On July 5, 1862, Colonel Frank A. Rector was reported to be north of the Arkansas River, en route to Fayetteville, with some 400 men mounted, and not well armed. On 11 July 1862, Rector appointed Colonel of the 1st Regiment, Northwest Division, Trans-Mississippi Department. On the same day Captain James Georges was appointed Lieutenant Colonel and Capt James P King was appointed Major. The muster rolls of the Field and Staff state that the regiment was stationed at Camp Johnson from 11 July 1862 to 7 August 1862. On 17 July 1862, Capt. Green of the Union army reported intelligence that Col Rector had passed 15 miles east and south of Tahlequah on the 14th (July) en route for Fort Gibson to join Cooper in Indian Territory.

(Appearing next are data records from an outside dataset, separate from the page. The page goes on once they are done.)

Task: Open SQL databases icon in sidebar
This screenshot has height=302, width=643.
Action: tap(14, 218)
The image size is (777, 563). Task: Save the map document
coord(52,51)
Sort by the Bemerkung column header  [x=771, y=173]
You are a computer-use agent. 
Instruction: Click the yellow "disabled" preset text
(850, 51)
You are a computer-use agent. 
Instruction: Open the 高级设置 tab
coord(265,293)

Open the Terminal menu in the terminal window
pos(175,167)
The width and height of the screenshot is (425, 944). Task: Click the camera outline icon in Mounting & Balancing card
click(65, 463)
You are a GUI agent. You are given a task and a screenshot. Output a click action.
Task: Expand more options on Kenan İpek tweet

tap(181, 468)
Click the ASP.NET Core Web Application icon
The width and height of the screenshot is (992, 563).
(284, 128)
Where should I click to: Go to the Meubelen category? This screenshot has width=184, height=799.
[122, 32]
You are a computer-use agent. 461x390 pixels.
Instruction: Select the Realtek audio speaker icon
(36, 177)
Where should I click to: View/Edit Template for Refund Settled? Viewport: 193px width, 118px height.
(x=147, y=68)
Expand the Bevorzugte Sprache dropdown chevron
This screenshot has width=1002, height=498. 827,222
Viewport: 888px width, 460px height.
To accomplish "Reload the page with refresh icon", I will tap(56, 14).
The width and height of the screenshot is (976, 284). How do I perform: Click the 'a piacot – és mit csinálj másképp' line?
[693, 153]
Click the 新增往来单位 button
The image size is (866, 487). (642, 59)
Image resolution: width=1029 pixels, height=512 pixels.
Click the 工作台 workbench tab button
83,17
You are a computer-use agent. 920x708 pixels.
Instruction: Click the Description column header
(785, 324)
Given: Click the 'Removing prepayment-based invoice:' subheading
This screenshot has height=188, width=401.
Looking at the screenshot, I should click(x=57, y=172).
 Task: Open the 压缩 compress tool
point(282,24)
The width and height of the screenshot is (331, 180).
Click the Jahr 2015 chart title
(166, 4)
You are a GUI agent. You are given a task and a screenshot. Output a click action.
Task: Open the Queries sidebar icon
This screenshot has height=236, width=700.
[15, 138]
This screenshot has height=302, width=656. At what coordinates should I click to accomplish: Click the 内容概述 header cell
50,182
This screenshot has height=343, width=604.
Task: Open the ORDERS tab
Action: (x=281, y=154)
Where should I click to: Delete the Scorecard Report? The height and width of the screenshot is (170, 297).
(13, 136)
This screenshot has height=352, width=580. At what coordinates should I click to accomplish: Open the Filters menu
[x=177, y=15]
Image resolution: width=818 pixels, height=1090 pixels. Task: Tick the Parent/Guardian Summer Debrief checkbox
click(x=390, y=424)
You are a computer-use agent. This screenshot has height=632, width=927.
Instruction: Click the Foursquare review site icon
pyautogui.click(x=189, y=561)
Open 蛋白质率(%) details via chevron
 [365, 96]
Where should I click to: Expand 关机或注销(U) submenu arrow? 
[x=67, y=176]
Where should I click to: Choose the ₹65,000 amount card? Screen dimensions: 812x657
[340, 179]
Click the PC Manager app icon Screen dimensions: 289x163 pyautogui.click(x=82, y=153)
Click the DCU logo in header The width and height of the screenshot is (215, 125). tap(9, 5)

On 26 July 1862, Colonel Rector sent a letter from Col John Griffith to Richmond, requesting that the balance of Rector's regiment be ordered to join Colonel Griffith on the east side of the Mississippi River where the 17th Arkansas was then serving. The next day, Colonel Carroll, commanding the Northwest Division, Trans-Mississippi Department, wrote to Major General Hindman and reported that Rector's Regiment was not yet armed. For reasons that remain unclear, Colonel Rector stepped down as Colonel in early August 1862 and by 11 August 1862, Rector had filed his bond to begin service as the Brigade Quartermaster for Colonel Carroll's command, in the rank of Major. Lieutenant Colonel James George assumed command of the regiment following Colonel Rector's departure.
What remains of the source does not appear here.